(To do)
Present each line of the records below as a row in a Markdown table with the columns Row and Line. Number the rows in order and omit blank lines.

(Exercise inputs)
= = =
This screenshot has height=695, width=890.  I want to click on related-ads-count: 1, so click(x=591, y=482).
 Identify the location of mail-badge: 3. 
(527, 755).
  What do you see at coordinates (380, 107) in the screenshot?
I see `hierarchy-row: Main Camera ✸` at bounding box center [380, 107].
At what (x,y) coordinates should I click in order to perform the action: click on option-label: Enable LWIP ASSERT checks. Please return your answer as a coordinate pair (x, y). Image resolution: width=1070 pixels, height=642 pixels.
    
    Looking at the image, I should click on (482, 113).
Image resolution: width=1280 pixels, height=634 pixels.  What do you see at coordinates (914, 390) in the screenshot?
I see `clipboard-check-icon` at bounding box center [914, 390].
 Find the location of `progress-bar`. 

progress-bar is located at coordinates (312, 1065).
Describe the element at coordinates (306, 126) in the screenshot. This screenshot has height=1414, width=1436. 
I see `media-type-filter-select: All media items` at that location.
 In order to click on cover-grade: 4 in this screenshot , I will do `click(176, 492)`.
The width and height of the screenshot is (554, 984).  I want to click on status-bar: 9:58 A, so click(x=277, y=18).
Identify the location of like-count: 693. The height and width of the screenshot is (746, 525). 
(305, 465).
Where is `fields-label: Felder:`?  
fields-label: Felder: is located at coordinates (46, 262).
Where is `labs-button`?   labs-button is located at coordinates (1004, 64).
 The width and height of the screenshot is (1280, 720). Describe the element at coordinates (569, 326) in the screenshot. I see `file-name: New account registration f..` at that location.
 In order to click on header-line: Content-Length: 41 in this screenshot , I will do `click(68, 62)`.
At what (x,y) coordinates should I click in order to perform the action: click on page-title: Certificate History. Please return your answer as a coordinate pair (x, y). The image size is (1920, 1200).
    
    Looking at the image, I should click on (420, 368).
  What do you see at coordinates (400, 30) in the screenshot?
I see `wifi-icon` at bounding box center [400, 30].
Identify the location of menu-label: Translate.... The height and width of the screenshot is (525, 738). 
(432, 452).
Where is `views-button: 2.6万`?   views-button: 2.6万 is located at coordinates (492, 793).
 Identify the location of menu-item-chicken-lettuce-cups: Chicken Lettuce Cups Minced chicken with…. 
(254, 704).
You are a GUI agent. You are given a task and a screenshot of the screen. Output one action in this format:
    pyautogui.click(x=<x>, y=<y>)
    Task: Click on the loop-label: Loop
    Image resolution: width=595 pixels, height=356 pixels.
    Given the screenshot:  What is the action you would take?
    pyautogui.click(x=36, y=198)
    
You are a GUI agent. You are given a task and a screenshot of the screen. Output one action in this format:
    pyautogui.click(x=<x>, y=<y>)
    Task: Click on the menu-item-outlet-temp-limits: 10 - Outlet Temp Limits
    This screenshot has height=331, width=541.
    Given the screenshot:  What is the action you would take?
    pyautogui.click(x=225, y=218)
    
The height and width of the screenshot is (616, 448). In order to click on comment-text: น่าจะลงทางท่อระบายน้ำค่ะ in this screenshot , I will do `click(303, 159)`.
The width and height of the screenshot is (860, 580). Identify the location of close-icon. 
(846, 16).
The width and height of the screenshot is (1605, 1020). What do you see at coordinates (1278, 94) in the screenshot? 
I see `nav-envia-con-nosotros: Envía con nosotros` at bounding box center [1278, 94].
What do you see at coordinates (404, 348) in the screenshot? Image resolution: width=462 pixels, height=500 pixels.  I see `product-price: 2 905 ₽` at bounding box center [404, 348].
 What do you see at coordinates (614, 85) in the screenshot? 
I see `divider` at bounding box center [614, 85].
= = =
(Solution to this task)
| Row | Line |
|---|---|
| 1 | This screenshot has height=695, width=890.  I want to click on related-ads-count: 1, so click(x=591, y=482). |
| 2 |  Identify the location of mail-badge: 3.  |
| 3 | (527, 755). |
| 4 |   What do you see at coordinates (380, 107) in the screenshot? |
| 5 | I see `hierarchy-row: Main Camera ✸` at bounding box center [380, 107]. |
| 6 | At what (x,y) coordinates should I click in order to perform the action: click on option-label: Enable LWIP ASSERT checks. Please return your answer as a coordinate pair (x, y). Image resolution: width=1070 pixels, height=642 pixels. |
| 7 |     Looking at the image, I should click on (482, 113). |
| 8 | Image resolution: width=1280 pixels, height=634 pixels.  What do you see at coordinates (914, 390) in the screenshot? |
| 9 | I see `clipboard-check-icon` at bounding box center [914, 390]. |
| 10 |  Find the location of `progress-bar`.  |
| 11 | progress-bar is located at coordinates (312, 1065). |
| 12 | Describe the element at coordinates (306, 126) in the screenshot. This screenshot has height=1414, width=1436.  |
| 13 | I see `media-type-filter-select: All media items` at that location. |
| 14 |  In order to click on cover-grade: 4 in this screenshot , I will do `click(176, 492)`. |
| 15 | The width and height of the screenshot is (554, 984).  I want to click on status-bar: 9:58 A, so click(x=277, y=18). |
| 16 | Identify the location of like-count: 693. The height and width of the screenshot is (746, 525).  |
| 17 | (305, 465). |
| 18 | Where is `fields-label: Felder:`?   |
| 19 | fields-label: Felder: is located at coordinates (46, 262). |
| 20 | Where is `labs-button`?   labs-button is located at coordinates (1004, 64). |
| 21 |  The width and height of the screenshot is (1280, 720). Describe the element at coordinates (569, 326) in the screenshot. I see `file-name: New account registration f..` at that location. |
| 22 |  In order to click on header-line: Content-Length: 41 in this screenshot , I will do `click(68, 62)`. |
| 23 | At what (x,y) coordinates should I click in order to perform the action: click on page-title: Certificate History. Please return your answer as a coordinate pair (x, y). The image size is (1920, 1200). |
| 24 |     Looking at the image, I should click on (420, 368). |
| 25 |   What do you see at coordinates (400, 30) in the screenshot? |
| 26 | I see `wifi-icon` at bounding box center [400, 30]. |
| 27 | Identify the location of menu-label: Translate.... The height and width of the screenshot is (525, 738).  |
| 28 | (432, 452). |
| 29 | Where is `views-button: 2.6万`?   views-button: 2.6万 is located at coordinates (492, 793). |
| 30 |  Identify the location of menu-item-chicken-lettuce-cups: Chicken Lettuce Cups Minced chicken with….  |
| 31 | (254, 704). |
| 32 | You are a GUI agent. You are given a task and a screenshot of the screen. Output one action in this format: |
| 33 |     pyautogui.click(x=<x>, y=<y>) |
| 34 |     Task: Click on the loop-label: Loop |
| 35 |     Image resolution: width=595 pixels, height=356 pixels. |
| 36 |     Given the screenshot:  What is the action you would take? |
| 37 |     pyautogui.click(x=36, y=198) |
| 38 | You are a GUI agent. You are given a task and a screenshot of the screen. Output one action in this format: |
| 39 |     pyautogui.click(x=<x>, y=<y>) |
| 40 |     Task: Click on the menu-item-outlet-temp-limits: 10 - Outlet Temp Limits |
| 41 |     This screenshot has height=331, width=541. |
| 42 |     Given the screenshot:  What is the action you would take? |
| 43 |     pyautogui.click(x=225, y=218) |
| 44 | The height and width of the screenshot is (616, 448). In order to click on comment-text: น่าจะลงทางท่อระบายน้ำค่ะ in this screenshot , I will do `click(303, 159)`. |
| 45 | The width and height of the screenshot is (860, 580). Identify the location of close-icon.  |
| 46 | (846, 16). |
| 47 | The width and height of the screenshot is (1605, 1020). What do you see at coordinates (1278, 94) in the screenshot?  |
| 48 | I see `nav-envia-con-nosotros: Envía con nosotros` at bounding box center [1278, 94]. |
| 49 | What do you see at coordinates (404, 348) in the screenshot? Image resolution: width=462 pixels, height=500 pixels.  I see `product-price: 2 905 ₽` at bounding box center [404, 348]. |
| 50 |  What do you see at coordinates (614, 85) in the screenshot?  |
| 51 | I see `divider` at bounding box center [614, 85]. |